After two years working on the show together, however, Brad was let go and Julia began feeling even more isolated than before. The lone bright spot? A writer she'd developed a friendship with by the name of Larry David. "He was as miserable as I was," she said. "I'd hang out in his office and bitch and moan."
When Dick left the show in 1985 after her third season and Lorne returned, she wasn't invited back.
Soon, she and Brad headed out west to Los Angeles, where she began exploring a career that progressed in stops and starts, with roles in pilots that went nowhere or shows that were very short-lived. In 1987, the couple tied the knot. And then, a few years later and following the disappointment of a failed Warner Bros. development deal, a call came that changed everything.
"A couple of days later, I get a call from my agent," she said. "Larry David's written this script with a comedian, Jerry Seinfeld—I hadn't really heard of him—and they're adding a girl." Their pilot, titled The Seinfeld Chronicles, bombed and the network insisted that a female be added into the mix. And thus, Elaine Benes was born.
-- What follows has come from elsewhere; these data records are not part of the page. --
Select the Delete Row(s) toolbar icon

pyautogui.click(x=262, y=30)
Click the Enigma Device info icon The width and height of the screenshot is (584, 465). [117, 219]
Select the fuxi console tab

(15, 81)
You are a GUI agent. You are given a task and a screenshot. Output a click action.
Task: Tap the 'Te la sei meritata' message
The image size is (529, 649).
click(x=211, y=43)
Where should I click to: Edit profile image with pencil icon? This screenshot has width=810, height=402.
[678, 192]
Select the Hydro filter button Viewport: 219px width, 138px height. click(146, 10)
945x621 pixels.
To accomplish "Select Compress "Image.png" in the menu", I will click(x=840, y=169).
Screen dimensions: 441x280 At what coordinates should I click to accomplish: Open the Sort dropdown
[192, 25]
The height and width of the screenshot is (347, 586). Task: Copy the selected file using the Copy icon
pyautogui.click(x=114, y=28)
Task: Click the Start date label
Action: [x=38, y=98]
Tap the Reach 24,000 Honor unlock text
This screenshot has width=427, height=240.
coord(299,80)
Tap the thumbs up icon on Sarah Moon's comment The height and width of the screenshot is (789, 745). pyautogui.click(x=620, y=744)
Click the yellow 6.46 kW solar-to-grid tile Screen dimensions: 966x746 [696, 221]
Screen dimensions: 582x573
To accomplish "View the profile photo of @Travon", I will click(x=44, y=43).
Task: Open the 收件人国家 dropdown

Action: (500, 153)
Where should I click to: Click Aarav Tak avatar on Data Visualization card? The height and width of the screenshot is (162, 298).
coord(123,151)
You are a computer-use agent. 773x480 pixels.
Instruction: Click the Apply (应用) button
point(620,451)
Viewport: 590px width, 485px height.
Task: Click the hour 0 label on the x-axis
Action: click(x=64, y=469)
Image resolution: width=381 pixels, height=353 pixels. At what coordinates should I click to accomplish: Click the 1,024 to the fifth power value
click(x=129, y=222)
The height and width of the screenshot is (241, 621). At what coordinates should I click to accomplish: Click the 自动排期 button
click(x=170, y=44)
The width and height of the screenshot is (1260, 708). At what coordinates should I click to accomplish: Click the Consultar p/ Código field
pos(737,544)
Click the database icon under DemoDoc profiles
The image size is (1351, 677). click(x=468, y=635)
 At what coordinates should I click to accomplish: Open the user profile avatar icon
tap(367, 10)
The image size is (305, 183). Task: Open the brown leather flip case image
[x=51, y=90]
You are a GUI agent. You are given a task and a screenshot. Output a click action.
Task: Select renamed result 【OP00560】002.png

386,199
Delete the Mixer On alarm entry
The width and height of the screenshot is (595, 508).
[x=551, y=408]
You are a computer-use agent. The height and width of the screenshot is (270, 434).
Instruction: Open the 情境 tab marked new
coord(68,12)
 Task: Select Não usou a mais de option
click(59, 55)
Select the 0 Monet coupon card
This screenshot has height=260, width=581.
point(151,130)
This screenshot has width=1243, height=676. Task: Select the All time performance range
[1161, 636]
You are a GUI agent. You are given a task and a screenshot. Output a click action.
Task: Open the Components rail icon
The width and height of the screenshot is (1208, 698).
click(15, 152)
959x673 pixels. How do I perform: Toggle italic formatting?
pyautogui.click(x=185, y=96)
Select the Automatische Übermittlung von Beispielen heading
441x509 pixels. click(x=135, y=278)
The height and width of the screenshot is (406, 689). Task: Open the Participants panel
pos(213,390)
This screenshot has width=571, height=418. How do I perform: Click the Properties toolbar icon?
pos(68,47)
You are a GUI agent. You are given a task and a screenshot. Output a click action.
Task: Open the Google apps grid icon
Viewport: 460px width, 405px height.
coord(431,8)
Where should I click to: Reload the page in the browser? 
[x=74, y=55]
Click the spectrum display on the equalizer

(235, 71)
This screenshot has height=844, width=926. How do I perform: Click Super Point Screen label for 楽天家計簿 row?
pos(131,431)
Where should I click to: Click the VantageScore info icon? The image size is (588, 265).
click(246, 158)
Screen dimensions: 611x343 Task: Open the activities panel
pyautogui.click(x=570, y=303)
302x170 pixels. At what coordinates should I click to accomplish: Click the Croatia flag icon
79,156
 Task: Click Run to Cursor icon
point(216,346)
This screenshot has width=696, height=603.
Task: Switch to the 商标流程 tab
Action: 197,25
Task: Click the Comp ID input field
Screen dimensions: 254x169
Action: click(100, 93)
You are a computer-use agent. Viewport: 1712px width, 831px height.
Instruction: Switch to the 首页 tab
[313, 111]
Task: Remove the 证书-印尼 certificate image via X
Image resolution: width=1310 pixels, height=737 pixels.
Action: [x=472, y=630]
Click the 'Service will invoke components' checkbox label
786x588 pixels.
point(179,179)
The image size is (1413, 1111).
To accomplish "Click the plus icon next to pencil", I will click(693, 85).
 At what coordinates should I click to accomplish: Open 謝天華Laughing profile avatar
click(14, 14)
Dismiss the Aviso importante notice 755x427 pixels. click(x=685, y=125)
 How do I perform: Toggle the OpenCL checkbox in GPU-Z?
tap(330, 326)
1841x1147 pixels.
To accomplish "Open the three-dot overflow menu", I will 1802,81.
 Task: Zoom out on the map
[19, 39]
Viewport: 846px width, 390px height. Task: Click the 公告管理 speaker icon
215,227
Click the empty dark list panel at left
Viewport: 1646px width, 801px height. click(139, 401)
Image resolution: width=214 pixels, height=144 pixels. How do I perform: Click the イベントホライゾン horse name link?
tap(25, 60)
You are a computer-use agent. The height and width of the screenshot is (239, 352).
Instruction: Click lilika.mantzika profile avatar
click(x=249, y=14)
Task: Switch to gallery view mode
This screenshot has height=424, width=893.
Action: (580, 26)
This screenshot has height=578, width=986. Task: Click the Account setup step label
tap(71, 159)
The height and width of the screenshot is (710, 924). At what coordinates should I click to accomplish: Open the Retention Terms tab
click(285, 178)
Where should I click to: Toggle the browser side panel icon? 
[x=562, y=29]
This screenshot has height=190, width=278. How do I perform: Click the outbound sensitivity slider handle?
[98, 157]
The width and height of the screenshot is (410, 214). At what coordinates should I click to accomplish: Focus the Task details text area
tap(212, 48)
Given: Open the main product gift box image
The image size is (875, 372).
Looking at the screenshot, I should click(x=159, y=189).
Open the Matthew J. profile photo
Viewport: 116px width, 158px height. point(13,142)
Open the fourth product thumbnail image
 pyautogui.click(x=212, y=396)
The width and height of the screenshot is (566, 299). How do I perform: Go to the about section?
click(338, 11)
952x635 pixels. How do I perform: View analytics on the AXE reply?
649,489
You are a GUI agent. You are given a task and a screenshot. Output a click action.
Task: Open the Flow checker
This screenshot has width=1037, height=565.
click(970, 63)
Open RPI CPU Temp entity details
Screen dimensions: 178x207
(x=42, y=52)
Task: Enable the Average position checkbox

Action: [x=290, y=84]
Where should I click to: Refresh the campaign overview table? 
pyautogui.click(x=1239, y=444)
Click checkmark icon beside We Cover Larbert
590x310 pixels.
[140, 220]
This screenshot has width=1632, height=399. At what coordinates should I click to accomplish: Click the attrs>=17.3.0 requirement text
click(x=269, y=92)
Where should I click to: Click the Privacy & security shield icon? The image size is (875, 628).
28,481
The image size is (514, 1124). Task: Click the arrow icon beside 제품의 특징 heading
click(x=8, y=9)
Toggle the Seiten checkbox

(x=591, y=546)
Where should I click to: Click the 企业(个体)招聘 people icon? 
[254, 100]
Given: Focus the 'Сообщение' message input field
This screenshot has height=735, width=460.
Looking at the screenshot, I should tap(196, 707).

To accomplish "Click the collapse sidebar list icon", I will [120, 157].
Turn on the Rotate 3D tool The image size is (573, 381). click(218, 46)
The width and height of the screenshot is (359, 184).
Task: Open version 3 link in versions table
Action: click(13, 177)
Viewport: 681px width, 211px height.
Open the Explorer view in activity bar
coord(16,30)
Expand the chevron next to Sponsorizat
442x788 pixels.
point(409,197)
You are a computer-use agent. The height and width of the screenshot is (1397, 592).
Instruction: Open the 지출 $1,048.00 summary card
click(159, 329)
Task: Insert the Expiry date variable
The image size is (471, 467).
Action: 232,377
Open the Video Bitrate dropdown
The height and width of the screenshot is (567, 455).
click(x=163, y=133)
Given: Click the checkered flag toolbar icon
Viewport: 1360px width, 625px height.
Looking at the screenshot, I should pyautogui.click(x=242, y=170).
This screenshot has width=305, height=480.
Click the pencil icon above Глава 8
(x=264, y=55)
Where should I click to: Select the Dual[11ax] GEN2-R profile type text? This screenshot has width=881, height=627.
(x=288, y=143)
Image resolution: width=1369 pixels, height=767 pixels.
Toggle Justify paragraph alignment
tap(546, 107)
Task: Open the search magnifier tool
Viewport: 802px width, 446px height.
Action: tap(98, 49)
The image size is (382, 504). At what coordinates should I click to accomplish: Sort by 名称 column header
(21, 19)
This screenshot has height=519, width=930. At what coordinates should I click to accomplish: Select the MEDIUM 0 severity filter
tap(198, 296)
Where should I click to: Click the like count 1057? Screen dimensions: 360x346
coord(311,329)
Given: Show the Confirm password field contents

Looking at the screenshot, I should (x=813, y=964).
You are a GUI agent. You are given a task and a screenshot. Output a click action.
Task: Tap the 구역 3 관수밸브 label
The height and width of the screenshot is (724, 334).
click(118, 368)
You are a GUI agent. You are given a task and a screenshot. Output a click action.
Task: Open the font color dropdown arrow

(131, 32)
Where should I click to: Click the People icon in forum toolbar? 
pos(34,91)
Larry and Jerry had already auditioned the likes of Rosie O'Donnell, Patricia Heaton, and Megan Mullally when Julia came in to read for the role. But though she liked the unique sensibility of the material, she wasn't entirely sold on the character. "In two out of the four scripts, I had some kind of meaty stuff to do—in the other two, less so," she said. "And this was coming off of developing my own thing, so I thought, Gee, I don't know."
After her audition, Larry chased her into the parking lot and asked her what she thought. And she still didn't know. But despite reservations over whether it was the right move for her, she signed on that weekend. "I had a feeling about Seinfeld, like I had a feeling about ‘Mee-Ow,'" Julia recalled. "I'm sitting on top of a great treasure, and no one knows it."